To an outsider like me, it’s almost unfathomable not to participate in paid work – or to earn zero annual income. Unrelenting questions amass in my brain like a stack of bricks. How does one feed themselves? Access transportation? Put a roof over their head? Of course, the creature comforts of shopping, entertainment or dining out must be cut quicker than you can say capitalism.

Activist, musician and independent journalist Andy Paine did just that for nearly two years. Andy has been part of disruptive actions across Queensland, including against Adani’s Carmichael coal mine and weapons exhibitions. No stranger to a little controversy, he tells me he’s entirely undaunted about going on the record. I couldn’t smear his reputation any more than existing reports have done, he says.

Andy is primarily concerned with wealth disparity, climate change and our disharmony with the natural environment. He wishes to resist these issues every day by rejecting capital systems. 

He says economics have a “coercive” effect on our day-to-day decision making, blinding us from alternative possibilities. Rather than conforming to patterns of work and consumption, Andy has found a method of “living with purpose” through activism.

Financial resistance

“Anybody who thinks capitalism is a bad idea, or a flawed idea, should really think seriously about how much we’re engaging with it and try to reduce that. 

“I think it’s actually probably the best method of everyday resistance we have to capitalism, just refusing to engage in it,” Andy says.

(Image: Global Panorama / Flickr)

Ralph Waldo Emerson once described capitalism as a system where “doing well is the result of doing good”. That is, it should reward effort, ambition and innovation with liberty – an equaliser and motivator for us all. However, global disparity, exploitation and corruption are a few of the evils lurking on the dark side of this very coin. 
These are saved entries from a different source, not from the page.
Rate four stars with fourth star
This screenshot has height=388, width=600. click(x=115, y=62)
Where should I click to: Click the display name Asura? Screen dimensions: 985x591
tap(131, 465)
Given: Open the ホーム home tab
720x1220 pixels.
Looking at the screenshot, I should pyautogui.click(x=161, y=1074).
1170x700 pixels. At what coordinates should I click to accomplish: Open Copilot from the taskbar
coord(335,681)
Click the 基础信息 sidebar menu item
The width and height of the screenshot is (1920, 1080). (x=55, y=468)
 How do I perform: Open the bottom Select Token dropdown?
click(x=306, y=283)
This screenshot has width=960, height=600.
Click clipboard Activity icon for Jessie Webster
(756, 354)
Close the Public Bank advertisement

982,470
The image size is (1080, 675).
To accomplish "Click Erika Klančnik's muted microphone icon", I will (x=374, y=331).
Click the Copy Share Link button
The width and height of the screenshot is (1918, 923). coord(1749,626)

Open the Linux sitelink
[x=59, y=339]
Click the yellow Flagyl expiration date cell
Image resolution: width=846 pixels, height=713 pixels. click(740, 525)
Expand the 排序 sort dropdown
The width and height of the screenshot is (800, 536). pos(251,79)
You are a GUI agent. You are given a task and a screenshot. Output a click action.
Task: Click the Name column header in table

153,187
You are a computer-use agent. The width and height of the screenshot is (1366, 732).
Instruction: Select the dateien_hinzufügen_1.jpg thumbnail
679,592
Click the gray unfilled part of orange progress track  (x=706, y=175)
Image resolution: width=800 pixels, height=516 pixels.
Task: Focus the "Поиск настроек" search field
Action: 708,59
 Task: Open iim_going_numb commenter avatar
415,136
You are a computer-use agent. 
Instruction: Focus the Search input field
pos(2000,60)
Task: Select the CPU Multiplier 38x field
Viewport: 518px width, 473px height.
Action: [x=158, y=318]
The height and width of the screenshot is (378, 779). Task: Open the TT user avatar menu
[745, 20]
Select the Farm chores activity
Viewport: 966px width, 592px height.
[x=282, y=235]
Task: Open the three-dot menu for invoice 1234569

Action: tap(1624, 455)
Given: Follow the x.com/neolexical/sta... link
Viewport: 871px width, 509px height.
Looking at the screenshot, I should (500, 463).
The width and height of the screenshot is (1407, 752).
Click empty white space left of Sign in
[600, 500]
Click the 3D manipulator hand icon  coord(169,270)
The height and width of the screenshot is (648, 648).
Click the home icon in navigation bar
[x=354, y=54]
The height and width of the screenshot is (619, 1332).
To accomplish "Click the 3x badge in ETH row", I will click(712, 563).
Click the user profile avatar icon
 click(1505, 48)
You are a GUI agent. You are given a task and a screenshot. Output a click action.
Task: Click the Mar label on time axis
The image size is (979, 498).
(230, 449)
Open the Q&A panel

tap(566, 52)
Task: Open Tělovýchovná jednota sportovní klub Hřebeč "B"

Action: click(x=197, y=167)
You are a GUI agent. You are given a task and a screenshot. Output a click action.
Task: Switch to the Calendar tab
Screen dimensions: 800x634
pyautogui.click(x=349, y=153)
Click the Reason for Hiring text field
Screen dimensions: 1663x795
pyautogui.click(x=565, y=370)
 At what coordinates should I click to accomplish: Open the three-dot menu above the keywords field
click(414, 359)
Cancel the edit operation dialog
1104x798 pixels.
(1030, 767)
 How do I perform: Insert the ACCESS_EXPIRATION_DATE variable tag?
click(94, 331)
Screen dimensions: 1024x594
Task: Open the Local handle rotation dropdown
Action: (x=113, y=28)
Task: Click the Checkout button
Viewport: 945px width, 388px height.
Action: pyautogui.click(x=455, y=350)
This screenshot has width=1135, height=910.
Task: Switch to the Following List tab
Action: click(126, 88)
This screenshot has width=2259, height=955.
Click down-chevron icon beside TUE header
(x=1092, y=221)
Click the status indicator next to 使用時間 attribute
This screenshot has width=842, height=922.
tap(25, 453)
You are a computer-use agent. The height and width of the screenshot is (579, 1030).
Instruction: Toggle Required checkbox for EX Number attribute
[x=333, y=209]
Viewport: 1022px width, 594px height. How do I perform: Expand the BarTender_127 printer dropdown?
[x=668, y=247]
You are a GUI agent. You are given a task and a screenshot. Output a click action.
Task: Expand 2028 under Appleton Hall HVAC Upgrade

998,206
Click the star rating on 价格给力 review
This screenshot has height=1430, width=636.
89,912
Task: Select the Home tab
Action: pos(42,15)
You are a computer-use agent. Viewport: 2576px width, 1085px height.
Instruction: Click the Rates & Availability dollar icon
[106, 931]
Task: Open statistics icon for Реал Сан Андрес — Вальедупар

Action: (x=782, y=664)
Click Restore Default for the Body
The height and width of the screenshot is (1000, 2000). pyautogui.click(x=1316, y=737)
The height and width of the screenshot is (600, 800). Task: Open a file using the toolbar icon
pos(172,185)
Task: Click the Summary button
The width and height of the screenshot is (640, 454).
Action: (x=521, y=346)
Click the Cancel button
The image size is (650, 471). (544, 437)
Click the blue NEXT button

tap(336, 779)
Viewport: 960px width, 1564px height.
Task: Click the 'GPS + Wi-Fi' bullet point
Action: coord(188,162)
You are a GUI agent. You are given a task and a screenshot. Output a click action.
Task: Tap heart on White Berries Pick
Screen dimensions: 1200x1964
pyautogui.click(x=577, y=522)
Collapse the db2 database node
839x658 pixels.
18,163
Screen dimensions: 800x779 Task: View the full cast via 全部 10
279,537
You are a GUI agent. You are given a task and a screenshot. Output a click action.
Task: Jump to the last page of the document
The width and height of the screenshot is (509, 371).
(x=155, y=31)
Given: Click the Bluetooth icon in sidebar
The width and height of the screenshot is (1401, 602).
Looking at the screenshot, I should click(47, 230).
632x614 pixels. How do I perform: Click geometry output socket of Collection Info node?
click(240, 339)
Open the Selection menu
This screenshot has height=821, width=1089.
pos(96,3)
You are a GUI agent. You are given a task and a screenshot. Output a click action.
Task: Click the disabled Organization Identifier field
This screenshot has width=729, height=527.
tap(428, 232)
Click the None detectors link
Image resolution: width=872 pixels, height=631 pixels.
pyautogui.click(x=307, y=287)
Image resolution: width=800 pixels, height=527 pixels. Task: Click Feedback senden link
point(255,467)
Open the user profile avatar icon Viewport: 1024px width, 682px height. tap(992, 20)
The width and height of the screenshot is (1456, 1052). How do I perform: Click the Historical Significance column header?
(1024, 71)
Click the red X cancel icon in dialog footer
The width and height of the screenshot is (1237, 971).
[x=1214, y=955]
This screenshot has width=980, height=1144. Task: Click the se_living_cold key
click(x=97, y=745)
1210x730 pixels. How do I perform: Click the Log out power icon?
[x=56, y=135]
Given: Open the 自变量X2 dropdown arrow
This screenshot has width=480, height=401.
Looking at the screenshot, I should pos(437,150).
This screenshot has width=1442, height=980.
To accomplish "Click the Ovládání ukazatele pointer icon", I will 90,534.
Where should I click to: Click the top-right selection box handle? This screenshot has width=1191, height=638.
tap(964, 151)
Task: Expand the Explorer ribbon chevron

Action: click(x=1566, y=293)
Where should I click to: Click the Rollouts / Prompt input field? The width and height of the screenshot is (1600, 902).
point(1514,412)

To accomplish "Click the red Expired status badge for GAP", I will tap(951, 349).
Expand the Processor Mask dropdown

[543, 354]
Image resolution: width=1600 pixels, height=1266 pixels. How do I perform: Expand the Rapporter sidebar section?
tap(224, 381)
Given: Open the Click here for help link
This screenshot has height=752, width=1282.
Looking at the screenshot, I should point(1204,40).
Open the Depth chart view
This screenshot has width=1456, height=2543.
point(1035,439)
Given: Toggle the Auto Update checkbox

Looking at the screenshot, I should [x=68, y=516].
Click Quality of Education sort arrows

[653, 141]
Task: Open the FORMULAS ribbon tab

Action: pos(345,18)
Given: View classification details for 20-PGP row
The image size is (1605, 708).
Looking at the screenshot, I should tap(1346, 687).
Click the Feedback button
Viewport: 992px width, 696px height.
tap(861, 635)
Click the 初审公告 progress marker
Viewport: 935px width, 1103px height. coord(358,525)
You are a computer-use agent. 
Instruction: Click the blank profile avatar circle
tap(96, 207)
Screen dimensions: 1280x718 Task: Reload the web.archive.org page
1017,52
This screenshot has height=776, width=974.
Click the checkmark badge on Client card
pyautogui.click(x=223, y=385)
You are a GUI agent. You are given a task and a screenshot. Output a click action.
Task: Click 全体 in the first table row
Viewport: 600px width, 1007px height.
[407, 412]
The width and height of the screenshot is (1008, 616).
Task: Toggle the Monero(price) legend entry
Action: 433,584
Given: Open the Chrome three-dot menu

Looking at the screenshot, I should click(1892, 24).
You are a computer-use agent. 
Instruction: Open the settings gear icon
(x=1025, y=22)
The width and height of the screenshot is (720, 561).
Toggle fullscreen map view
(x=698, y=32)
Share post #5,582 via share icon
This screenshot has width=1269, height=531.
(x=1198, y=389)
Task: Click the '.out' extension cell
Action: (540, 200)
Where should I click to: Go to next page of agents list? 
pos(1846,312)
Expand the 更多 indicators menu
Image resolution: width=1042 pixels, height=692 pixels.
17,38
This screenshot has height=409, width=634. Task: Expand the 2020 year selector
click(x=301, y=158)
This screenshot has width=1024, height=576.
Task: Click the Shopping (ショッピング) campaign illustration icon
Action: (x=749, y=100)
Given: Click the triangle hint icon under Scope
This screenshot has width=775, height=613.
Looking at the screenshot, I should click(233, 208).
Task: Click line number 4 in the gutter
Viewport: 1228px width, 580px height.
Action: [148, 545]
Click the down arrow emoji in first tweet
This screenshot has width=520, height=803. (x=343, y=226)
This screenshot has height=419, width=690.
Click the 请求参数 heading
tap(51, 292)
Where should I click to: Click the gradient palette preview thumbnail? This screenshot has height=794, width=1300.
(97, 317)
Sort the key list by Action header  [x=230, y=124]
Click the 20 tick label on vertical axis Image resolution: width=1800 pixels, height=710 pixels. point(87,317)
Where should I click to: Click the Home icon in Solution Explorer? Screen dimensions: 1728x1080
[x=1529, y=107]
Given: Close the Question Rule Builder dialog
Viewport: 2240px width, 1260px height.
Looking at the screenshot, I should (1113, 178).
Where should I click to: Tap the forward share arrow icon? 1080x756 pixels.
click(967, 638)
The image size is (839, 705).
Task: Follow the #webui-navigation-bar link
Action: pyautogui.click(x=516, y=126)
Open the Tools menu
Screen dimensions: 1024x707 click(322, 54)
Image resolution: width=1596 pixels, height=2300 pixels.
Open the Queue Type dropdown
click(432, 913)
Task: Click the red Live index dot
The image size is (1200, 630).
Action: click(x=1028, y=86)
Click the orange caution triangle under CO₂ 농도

Human rights organisation Walk Free reported Australia imports US$17.4 (A$25.6) billion worth of products at-risk of being made using forced labour annually in their 2023 Global Slavery Index. Likewise, Australia’s mass fossil fuel industry continues to elicit a chorus of condemnation from our Pacific neighbours. 

If money makes the world go round, some activists are trying to stop it.

Alex* and Morgan* are two full-time activists residing in Meanjin. Like Andy, they currently choose not to participate in paid work, freeing their time to pursue activism in its fullest extent. They dumpster dive, shop frugally, live in shared rooms or flats and access Centrelink payments to enable this choice.

* Names have been changed for privacy protection.

Alex says they gradually began to see the world as a “huge machine”, profoundly affecting the environment and our lives.

“I couldn’t find any way to ethically participate in it,” they say.

I felt I’d finally grasped the notion of full-time activism – living with less, being frugal and freeing up valuable time – when I had to do a double take. Despite not having a permanent income, Alex and Morgan both described the financial security they felt living as part of the activist community.

“The way I hear [other] people talking, they sound much more financially stressed than us,” Alex says.

“When push comes to shove, the community can generally find enough money to help people out of situations.

“I feel like I have heaps of economic security because of the stronger relationships.”

Solidarity, not charity

This perceived financial stability is possible thanks to the popularity of mutual aid in leftist activist spaces. Mutual aid is a system of reciprocal cooperation to meet the needs of local community members. It might appear as simple food-sharing, person-to-person financial aid, shared childcare responsibilities or community gardens, but it stems from deep roots in anarchist philosophy.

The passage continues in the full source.